Va comunque ricordato che la macchina non sostituisce il lavoro che il paziente, all’interno di un percorso riabilitativo, porta avanti con il fisioterapista o il logopedista. Ci sono altri protocolli che avete messo a punto all’interno del vostro Gruppo e che vuole brevemente raccontarci?

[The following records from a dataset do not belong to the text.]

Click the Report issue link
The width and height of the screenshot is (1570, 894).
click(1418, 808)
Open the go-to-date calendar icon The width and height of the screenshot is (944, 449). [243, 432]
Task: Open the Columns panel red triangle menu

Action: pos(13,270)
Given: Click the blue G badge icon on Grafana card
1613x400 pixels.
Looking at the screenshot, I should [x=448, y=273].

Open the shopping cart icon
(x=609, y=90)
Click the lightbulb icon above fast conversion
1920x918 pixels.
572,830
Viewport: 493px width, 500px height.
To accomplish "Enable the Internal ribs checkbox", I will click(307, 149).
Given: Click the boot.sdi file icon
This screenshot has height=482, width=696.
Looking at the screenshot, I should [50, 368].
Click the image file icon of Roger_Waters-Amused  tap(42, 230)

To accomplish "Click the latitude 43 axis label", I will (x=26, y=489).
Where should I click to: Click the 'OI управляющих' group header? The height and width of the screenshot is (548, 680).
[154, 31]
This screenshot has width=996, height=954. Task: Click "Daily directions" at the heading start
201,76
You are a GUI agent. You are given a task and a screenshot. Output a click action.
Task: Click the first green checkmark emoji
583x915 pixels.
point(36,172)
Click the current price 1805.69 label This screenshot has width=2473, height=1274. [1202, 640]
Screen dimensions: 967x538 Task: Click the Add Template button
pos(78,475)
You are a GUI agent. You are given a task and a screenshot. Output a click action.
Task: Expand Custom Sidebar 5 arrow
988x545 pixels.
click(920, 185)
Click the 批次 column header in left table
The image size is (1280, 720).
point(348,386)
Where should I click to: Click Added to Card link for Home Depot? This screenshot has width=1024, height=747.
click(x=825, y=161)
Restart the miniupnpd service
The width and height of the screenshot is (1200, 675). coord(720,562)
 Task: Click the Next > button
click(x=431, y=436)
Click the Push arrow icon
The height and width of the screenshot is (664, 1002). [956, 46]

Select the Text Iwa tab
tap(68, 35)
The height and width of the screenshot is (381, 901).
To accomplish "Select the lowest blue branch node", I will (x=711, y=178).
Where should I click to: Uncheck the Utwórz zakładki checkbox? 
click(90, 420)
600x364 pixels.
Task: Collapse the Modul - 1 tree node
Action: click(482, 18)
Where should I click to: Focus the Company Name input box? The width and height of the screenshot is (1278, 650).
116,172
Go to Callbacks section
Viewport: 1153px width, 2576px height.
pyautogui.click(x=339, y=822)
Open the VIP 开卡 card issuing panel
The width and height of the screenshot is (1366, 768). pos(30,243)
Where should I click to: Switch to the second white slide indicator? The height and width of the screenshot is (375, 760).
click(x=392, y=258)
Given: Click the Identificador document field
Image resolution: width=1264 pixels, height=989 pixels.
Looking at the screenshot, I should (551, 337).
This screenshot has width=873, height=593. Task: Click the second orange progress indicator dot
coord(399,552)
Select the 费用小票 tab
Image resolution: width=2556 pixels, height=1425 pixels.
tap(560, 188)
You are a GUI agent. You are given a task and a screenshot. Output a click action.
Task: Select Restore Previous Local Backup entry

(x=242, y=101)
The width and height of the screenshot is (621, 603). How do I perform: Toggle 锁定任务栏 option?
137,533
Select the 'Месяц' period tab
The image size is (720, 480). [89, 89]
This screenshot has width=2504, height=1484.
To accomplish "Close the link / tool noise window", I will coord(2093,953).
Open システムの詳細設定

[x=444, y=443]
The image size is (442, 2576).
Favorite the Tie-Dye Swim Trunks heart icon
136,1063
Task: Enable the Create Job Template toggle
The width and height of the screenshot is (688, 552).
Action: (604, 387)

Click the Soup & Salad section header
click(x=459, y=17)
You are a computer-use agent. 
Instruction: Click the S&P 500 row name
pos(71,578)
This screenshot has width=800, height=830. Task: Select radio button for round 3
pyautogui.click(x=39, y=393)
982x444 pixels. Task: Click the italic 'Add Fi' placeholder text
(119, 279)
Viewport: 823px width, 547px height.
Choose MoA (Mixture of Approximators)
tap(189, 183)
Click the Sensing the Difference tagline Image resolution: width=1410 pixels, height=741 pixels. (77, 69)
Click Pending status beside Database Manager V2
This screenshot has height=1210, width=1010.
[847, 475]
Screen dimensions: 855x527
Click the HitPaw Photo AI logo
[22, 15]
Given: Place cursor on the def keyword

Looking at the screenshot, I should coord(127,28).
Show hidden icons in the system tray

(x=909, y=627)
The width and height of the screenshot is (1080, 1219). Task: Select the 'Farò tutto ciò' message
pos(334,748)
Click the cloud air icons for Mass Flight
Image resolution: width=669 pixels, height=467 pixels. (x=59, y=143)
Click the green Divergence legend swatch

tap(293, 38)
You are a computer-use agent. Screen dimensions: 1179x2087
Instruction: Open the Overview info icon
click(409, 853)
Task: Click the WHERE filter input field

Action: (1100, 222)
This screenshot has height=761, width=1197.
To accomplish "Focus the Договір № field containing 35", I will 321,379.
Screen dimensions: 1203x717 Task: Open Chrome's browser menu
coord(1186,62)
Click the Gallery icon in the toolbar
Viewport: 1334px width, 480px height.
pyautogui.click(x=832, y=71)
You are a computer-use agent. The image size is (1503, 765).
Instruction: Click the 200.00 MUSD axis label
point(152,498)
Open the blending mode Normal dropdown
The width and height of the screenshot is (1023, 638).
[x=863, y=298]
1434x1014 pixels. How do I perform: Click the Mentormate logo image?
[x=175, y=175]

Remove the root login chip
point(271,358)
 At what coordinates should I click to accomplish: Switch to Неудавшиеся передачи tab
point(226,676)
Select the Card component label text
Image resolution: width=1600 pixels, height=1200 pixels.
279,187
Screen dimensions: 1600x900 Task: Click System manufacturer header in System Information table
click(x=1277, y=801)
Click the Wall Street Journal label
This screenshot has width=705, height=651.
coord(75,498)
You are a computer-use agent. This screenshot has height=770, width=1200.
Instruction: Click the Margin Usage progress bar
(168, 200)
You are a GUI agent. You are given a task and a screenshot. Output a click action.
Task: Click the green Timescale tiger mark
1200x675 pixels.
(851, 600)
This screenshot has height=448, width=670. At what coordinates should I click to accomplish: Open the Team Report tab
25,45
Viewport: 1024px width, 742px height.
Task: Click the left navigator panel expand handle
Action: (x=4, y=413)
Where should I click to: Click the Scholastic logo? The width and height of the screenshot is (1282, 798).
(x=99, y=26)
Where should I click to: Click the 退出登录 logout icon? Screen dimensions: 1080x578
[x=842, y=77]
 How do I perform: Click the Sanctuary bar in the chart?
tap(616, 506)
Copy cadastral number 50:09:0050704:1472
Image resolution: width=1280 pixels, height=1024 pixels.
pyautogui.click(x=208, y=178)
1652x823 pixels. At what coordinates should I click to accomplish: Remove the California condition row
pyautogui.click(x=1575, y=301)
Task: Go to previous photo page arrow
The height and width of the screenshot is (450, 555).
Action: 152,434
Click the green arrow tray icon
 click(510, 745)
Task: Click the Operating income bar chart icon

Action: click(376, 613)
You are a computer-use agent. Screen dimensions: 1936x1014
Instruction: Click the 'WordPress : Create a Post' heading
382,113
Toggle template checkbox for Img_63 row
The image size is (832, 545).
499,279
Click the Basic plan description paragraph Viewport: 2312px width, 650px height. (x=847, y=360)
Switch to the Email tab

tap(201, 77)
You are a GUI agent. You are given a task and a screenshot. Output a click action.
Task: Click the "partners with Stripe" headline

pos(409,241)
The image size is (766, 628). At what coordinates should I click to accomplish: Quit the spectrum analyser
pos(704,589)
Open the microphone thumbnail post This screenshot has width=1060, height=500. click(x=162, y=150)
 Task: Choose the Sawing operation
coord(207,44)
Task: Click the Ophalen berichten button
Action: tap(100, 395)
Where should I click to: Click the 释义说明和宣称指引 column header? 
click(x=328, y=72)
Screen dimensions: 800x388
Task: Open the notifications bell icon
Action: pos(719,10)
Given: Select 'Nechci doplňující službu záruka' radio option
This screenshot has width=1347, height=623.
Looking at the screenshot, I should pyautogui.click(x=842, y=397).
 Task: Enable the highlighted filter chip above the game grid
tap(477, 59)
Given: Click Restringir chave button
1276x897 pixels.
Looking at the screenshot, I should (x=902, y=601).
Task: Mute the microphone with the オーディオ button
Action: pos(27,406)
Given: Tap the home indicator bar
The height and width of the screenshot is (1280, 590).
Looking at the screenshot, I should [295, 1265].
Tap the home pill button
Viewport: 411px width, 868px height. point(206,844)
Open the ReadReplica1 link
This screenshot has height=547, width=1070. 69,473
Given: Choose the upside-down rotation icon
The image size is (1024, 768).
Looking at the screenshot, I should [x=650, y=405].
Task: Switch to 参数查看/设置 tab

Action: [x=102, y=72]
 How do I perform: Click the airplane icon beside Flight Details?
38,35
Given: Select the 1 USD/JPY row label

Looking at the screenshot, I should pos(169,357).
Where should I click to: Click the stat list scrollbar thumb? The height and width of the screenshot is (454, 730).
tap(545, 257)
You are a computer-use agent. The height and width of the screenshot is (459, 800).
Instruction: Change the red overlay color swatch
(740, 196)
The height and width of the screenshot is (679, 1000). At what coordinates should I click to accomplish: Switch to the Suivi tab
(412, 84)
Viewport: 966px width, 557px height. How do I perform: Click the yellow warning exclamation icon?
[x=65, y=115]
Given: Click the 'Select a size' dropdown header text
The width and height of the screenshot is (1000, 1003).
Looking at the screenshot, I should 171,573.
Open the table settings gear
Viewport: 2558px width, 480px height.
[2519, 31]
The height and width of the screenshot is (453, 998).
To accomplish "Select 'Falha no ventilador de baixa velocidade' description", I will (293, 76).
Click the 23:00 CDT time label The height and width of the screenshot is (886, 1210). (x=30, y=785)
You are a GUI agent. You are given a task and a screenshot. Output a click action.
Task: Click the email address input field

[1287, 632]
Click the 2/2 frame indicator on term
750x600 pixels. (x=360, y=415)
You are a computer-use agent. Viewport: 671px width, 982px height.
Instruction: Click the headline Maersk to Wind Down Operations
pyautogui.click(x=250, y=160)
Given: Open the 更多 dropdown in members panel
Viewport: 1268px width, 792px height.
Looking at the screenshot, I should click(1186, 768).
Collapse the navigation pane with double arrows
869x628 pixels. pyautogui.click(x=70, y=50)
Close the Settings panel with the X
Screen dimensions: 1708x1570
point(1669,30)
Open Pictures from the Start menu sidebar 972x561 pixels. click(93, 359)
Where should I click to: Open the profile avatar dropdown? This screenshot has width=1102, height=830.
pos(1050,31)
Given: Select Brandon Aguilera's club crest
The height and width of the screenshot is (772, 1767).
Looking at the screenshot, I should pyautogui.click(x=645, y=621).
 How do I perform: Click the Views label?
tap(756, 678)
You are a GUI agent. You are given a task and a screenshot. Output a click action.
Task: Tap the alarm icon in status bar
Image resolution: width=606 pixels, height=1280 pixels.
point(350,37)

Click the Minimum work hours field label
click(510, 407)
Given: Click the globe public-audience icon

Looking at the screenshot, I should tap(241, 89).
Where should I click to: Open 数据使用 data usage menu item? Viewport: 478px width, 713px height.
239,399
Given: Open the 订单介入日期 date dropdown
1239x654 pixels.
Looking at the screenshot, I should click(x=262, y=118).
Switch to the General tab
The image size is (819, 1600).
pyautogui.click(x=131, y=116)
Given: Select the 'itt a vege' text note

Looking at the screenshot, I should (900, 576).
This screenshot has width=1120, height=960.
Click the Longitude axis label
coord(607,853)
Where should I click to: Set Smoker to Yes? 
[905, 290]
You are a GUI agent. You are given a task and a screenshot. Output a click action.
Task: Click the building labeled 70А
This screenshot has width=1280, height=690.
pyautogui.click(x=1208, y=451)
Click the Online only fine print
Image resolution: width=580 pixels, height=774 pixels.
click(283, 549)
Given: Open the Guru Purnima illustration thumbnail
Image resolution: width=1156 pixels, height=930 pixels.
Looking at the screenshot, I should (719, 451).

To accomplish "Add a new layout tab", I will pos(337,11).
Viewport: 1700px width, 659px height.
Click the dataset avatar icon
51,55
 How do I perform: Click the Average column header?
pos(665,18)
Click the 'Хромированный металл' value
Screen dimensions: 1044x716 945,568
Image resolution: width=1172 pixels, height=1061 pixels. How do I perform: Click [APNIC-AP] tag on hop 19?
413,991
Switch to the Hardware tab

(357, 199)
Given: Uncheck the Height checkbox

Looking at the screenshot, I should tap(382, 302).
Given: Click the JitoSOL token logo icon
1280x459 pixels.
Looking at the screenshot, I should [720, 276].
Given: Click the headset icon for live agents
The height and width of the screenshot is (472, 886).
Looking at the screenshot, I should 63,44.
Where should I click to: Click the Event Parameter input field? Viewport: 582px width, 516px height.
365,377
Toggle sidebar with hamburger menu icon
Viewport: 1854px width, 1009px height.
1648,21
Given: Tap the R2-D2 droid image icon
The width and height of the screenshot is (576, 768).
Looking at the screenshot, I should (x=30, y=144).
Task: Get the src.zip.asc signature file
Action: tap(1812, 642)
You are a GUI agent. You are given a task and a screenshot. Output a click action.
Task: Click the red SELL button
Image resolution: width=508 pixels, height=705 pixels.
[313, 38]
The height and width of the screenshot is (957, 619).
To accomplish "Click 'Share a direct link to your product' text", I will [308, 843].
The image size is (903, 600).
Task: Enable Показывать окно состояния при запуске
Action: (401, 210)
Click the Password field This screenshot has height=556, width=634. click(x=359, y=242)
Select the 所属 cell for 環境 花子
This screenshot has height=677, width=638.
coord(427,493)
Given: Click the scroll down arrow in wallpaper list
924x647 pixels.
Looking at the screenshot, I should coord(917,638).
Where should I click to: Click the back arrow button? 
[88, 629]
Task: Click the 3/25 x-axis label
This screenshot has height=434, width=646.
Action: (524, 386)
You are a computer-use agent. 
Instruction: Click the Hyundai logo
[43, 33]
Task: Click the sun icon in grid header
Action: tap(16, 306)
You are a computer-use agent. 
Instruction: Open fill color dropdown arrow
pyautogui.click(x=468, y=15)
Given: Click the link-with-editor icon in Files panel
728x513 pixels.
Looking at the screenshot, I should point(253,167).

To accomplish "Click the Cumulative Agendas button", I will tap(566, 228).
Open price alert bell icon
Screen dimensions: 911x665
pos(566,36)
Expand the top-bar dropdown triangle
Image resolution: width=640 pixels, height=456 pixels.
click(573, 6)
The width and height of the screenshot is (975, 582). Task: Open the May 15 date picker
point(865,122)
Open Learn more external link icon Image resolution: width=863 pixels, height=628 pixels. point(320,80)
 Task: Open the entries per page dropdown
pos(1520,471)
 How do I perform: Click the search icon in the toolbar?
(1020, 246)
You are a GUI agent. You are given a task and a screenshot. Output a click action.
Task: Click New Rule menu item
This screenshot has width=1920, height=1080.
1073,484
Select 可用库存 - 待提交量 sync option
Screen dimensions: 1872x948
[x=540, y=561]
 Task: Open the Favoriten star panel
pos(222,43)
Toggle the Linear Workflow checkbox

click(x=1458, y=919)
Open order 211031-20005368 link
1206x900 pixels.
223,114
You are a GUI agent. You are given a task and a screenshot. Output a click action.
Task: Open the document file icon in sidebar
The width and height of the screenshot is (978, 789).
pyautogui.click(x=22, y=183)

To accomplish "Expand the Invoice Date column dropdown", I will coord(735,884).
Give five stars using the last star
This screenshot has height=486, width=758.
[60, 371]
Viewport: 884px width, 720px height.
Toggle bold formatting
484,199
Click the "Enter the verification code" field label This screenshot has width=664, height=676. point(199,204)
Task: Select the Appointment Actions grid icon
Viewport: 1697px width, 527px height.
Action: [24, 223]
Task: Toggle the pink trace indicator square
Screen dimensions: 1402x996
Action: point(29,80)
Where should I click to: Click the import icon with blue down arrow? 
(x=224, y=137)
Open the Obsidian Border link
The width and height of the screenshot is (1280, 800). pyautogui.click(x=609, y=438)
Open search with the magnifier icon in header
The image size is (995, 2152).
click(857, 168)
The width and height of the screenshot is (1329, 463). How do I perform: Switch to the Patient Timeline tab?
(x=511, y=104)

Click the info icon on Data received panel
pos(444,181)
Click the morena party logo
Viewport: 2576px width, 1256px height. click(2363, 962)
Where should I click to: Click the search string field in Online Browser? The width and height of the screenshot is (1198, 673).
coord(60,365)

“Nessun robot naturalmente è in grado di fare riabilitazione da solo. Per quanto sviluppate possono essere queste soluzioni tecnologiche vanno comunque gestite. L’intervento del professionista rimane fondamentale, quello che cambia piuttosto è la qualità con cui il professionista lavora perché il robot offre delle potenzialità del tutto nuove. Il robot propone delle modalità di funzionamento ma la scelta rimane al fisioterapista o logopedista in base alle capacità funzionali del paziente e scegliendo lo strumento più utile e le funzioni più adatte per quel caso specifico. Da noi sono previsti diversi protocolli e abbiamo tecnologie sparse nelle strutture del nostro Gruppo che vanno dalla realtà virtuale ai robot per il cammino, dai robot per la stazione eretta a quelli per l’esercitazione del ‘cammino libero’. Ma possediamo anche dei robot ‘classici’ che camminano sul tapis roulant. Molta altra tecnologia si sta sviluppando per quel che riguarda la riabilitazione cognitiva. Va ricordato che i robot però ‘non sono per tutti’. Esistono dei requisiti minimi per ogni tecnologia affinché il paziente possa essere riabilitato. La valutazione va compiuta basandosi su requisiti strutturali, funzionali e cognitivi. In ogni caso è comunque richiesta la partecipazione attiva dal punto di vista riabilitativo del soggetto riabilitato”.